大江戸シンデレラ

そうこうしているうちに、其の町が見渡せる(ところ)までやってきた。

町家の外れと思われる其処(そこ)は、辺りに騒がしい長屋もなく、侘しいまでにひっそり(かん)としていた。


さらに歩を進めて、とうとう目指す仕舞屋(しもたや)を見つける。

——正面から入って(おとな)いを立てるのが、本来でござるが……

突然、祝言を挙げた(あく)る朝から、新妻である美鶴を一切顧みることなく家を空けてしまったことが、今さらながら甦ってきた。

——少し、様子を伺ってみるか……


仕舞屋は、広さこそ実家の松波家の長屋門ほどであろうが、その周囲(ぐるり)は真っ黒な渋墨で塗られた杉板にびっちりと覆われていた。所謂(いわゆる)「黒塀」だ。

——これは、ちと厄介でござるな……

外から中を覗き見ることは、いっさいできない。

——どうにかして、門の内に入らねばならぬな。


兵馬は仕舞屋の裏手に回ると、勝手口であろう木戸を見つけた。

周囲(ぐるり)を見渡し、人の気配が感じられないのを確かめると、その場に身を(かが)めた。

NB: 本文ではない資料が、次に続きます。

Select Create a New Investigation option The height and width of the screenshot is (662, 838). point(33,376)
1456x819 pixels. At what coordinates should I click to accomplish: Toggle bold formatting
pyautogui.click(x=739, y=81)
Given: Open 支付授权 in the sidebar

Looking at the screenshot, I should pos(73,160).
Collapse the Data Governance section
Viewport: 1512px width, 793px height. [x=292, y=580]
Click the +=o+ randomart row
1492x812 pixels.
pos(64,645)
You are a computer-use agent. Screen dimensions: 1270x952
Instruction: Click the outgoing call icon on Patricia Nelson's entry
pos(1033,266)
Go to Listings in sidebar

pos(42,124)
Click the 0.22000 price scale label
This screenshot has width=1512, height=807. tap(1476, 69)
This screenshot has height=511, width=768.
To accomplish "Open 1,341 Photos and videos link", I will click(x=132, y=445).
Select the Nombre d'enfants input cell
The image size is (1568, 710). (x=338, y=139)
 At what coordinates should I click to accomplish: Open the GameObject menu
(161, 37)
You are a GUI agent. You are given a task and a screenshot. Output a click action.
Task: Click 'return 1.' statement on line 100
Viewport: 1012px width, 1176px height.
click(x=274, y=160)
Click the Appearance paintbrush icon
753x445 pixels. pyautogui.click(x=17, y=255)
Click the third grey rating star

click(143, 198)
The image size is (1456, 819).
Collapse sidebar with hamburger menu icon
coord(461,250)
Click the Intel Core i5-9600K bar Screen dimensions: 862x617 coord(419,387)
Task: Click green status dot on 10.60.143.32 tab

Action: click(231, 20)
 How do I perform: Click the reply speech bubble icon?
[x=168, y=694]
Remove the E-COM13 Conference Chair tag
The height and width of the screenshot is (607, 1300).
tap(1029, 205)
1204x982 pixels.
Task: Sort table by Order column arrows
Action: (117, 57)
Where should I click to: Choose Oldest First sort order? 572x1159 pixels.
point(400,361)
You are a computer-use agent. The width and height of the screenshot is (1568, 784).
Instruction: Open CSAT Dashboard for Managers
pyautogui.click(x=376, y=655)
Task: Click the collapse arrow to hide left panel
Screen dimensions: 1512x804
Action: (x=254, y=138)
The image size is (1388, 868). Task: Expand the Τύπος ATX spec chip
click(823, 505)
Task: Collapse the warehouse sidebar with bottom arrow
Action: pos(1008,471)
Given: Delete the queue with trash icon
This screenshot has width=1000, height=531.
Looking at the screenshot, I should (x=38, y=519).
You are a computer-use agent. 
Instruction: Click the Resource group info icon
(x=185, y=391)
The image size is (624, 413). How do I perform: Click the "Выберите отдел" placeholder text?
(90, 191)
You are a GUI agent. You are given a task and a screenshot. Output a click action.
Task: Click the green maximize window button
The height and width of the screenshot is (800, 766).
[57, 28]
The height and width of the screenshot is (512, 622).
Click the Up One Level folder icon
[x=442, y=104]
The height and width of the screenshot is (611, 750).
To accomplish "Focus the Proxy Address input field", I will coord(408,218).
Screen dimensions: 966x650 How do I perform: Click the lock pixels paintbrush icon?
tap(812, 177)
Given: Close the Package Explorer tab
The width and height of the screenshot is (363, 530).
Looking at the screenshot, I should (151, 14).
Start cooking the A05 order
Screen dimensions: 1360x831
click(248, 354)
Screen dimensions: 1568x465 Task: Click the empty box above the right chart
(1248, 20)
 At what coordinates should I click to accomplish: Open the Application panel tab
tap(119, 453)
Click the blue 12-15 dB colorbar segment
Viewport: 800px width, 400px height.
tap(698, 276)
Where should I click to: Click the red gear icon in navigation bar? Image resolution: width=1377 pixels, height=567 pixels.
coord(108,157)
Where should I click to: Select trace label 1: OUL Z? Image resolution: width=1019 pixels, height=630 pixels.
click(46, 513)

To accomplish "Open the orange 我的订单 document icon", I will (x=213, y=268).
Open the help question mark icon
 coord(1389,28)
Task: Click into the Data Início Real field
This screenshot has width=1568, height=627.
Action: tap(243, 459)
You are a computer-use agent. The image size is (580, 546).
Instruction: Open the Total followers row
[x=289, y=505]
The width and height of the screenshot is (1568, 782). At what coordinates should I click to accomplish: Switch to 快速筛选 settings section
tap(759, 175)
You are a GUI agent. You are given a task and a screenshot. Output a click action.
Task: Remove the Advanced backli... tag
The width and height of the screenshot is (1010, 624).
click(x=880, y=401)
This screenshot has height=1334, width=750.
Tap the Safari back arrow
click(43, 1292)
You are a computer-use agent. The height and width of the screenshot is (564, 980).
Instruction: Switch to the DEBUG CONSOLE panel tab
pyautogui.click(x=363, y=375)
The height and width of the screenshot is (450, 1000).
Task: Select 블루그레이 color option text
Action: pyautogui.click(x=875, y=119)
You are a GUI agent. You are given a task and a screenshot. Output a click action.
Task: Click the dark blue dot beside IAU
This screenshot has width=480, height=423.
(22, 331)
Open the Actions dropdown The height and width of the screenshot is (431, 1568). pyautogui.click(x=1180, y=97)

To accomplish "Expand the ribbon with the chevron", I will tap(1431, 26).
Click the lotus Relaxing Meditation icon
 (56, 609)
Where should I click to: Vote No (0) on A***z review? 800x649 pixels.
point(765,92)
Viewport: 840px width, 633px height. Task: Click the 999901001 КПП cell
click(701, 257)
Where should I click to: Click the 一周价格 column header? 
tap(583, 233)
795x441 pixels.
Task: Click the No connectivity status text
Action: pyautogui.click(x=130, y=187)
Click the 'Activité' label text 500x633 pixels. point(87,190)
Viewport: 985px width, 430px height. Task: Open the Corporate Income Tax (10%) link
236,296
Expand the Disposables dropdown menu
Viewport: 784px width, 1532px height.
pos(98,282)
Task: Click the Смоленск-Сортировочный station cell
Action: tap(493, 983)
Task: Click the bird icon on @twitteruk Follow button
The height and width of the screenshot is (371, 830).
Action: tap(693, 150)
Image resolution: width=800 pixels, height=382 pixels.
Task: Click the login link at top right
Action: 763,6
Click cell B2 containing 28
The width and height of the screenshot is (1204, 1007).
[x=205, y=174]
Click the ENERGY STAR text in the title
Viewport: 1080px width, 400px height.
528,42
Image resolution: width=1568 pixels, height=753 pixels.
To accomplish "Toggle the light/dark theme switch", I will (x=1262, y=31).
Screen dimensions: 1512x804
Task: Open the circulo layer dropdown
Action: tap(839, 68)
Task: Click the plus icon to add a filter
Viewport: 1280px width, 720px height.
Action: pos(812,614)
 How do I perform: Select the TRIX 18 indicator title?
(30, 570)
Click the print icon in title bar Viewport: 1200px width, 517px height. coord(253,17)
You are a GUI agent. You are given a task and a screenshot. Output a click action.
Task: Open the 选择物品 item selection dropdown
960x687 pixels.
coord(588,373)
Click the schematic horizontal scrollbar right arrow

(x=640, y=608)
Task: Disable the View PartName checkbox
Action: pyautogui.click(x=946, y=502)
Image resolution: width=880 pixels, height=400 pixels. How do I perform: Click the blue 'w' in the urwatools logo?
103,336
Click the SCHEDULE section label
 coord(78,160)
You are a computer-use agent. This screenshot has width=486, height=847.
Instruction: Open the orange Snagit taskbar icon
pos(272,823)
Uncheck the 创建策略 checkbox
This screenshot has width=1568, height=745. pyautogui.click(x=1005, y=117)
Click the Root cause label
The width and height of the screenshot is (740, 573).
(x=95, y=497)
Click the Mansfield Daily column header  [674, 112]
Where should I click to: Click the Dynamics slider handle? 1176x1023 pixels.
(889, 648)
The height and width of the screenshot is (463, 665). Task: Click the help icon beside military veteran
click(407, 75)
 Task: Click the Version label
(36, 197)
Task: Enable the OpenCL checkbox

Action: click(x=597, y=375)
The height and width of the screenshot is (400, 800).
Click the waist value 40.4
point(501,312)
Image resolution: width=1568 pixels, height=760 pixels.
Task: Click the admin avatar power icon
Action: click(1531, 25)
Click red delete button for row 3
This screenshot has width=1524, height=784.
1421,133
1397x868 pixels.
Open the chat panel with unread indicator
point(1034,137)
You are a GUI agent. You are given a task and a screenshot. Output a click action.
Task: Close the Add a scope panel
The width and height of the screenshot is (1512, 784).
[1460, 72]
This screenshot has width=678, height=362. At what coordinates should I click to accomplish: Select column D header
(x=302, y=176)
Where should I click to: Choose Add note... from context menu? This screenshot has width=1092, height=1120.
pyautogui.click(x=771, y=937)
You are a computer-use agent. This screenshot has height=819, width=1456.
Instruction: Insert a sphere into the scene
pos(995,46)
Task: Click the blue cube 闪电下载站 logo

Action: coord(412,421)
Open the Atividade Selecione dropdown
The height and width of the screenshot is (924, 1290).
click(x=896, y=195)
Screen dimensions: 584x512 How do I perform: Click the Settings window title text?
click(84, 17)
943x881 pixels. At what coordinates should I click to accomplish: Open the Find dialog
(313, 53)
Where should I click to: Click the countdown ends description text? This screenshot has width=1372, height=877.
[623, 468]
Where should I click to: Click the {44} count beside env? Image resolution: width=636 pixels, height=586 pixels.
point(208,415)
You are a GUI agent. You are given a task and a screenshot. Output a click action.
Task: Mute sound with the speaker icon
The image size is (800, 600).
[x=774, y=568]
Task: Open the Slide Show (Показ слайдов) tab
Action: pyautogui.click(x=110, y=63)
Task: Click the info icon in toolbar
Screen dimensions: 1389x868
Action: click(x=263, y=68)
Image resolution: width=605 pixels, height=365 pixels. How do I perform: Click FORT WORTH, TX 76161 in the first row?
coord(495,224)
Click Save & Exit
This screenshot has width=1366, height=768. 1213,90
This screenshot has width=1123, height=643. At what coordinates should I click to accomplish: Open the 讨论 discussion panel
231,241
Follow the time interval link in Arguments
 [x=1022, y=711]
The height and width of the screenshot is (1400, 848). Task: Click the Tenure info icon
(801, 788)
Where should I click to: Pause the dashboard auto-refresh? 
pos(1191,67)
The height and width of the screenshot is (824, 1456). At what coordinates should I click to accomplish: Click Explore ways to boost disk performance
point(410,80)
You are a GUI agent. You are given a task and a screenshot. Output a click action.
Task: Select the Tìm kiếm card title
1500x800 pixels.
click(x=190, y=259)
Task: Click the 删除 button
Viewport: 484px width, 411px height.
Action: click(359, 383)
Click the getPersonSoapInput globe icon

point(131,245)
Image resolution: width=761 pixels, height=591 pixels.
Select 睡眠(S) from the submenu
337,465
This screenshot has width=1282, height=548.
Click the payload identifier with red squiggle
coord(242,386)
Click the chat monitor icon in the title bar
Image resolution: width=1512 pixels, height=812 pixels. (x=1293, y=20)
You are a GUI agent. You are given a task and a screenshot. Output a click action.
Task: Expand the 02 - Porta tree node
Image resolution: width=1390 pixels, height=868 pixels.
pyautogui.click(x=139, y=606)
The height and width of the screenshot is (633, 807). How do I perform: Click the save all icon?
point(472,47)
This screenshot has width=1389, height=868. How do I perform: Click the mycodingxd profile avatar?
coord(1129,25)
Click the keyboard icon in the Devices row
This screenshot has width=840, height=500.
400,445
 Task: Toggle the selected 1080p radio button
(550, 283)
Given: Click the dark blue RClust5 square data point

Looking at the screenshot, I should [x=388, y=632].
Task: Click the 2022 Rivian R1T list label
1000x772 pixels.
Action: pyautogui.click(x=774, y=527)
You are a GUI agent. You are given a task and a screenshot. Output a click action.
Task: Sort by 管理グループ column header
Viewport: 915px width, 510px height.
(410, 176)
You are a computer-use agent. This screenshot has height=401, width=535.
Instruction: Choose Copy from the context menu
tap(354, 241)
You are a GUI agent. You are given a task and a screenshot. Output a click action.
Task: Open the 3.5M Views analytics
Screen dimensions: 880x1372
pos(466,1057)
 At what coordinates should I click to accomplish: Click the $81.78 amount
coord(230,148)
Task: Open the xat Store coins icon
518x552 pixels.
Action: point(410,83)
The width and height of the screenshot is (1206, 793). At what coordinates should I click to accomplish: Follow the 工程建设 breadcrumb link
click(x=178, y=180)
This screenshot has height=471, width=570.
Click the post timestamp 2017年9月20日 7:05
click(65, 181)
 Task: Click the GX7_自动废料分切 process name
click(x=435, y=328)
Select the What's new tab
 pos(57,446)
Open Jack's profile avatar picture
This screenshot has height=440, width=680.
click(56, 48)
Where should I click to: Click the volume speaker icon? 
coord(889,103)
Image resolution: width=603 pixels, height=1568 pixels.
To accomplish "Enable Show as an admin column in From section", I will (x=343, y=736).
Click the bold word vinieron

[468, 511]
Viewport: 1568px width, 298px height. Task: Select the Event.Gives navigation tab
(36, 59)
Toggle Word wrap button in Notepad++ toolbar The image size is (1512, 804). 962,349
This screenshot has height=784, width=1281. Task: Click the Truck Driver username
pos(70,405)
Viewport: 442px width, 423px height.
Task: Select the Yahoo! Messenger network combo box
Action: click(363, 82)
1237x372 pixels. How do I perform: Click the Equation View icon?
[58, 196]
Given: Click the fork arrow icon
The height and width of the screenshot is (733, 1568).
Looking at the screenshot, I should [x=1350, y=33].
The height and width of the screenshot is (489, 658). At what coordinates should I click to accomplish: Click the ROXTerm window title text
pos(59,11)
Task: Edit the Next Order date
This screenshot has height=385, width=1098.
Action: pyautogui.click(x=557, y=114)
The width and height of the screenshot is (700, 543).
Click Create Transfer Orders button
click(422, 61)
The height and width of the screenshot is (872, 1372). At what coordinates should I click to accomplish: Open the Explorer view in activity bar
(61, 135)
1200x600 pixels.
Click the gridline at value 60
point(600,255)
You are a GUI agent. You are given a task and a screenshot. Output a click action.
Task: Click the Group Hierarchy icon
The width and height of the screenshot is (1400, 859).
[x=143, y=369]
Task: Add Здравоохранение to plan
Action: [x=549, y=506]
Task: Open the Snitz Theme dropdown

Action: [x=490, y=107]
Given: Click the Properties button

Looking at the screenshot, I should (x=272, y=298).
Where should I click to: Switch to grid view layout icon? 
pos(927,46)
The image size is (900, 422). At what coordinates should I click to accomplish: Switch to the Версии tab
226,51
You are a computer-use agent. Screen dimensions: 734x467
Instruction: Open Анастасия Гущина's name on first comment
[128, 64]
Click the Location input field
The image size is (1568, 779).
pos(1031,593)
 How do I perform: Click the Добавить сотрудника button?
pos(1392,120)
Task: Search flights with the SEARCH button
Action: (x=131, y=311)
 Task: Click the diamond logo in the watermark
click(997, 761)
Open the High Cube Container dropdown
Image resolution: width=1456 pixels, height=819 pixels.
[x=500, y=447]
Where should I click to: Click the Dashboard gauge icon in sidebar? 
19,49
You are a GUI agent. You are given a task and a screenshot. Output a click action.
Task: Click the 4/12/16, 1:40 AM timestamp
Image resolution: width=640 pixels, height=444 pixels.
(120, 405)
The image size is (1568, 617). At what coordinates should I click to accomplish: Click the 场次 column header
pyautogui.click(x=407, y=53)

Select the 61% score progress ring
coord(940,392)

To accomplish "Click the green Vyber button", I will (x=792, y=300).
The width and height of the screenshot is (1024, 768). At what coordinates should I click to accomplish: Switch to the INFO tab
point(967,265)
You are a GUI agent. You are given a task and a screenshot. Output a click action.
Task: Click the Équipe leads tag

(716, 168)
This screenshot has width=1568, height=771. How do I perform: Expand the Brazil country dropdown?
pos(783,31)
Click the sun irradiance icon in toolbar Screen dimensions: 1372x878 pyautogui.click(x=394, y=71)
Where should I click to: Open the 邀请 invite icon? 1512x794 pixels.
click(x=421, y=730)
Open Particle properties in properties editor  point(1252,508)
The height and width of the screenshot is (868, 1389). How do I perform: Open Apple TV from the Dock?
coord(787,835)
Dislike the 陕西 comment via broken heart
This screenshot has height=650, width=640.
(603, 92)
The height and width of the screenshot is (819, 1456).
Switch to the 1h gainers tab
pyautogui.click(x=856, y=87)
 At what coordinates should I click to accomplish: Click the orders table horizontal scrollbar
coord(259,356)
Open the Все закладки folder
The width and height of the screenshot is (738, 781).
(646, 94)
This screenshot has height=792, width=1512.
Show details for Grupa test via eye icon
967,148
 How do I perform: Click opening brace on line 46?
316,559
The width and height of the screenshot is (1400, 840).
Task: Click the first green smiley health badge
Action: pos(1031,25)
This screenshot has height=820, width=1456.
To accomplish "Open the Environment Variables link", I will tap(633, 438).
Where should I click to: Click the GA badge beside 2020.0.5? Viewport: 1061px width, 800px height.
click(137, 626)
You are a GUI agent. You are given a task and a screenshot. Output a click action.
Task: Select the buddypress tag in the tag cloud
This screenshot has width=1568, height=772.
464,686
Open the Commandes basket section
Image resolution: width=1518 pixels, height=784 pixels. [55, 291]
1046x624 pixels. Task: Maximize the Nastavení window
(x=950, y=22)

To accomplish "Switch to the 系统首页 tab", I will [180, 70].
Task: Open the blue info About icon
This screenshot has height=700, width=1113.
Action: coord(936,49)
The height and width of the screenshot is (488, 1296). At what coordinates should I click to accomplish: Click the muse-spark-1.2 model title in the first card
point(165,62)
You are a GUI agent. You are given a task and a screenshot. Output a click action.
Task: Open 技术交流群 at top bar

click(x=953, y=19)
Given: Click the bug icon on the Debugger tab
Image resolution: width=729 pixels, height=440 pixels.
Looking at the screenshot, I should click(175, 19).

そして、すかさず腰から短刀をすっと抜いて、木戸の隙間に差し込む。

そーっと手首を返して短刀を動かしていると、やがてかたり、と音がして閂木が上がった。

吉原で、同心や岡っ引きたちとの御用の際に身につけた技である。

捕物では家内の者に気づかれることなく、すばやく建物の周りを固めねばならぬ。
その際に役に立つ技であった。

ただ、歴とした「与力の御曹司」が、この先捕物でさような「小者」がやる役目を果たすことはあるまいが。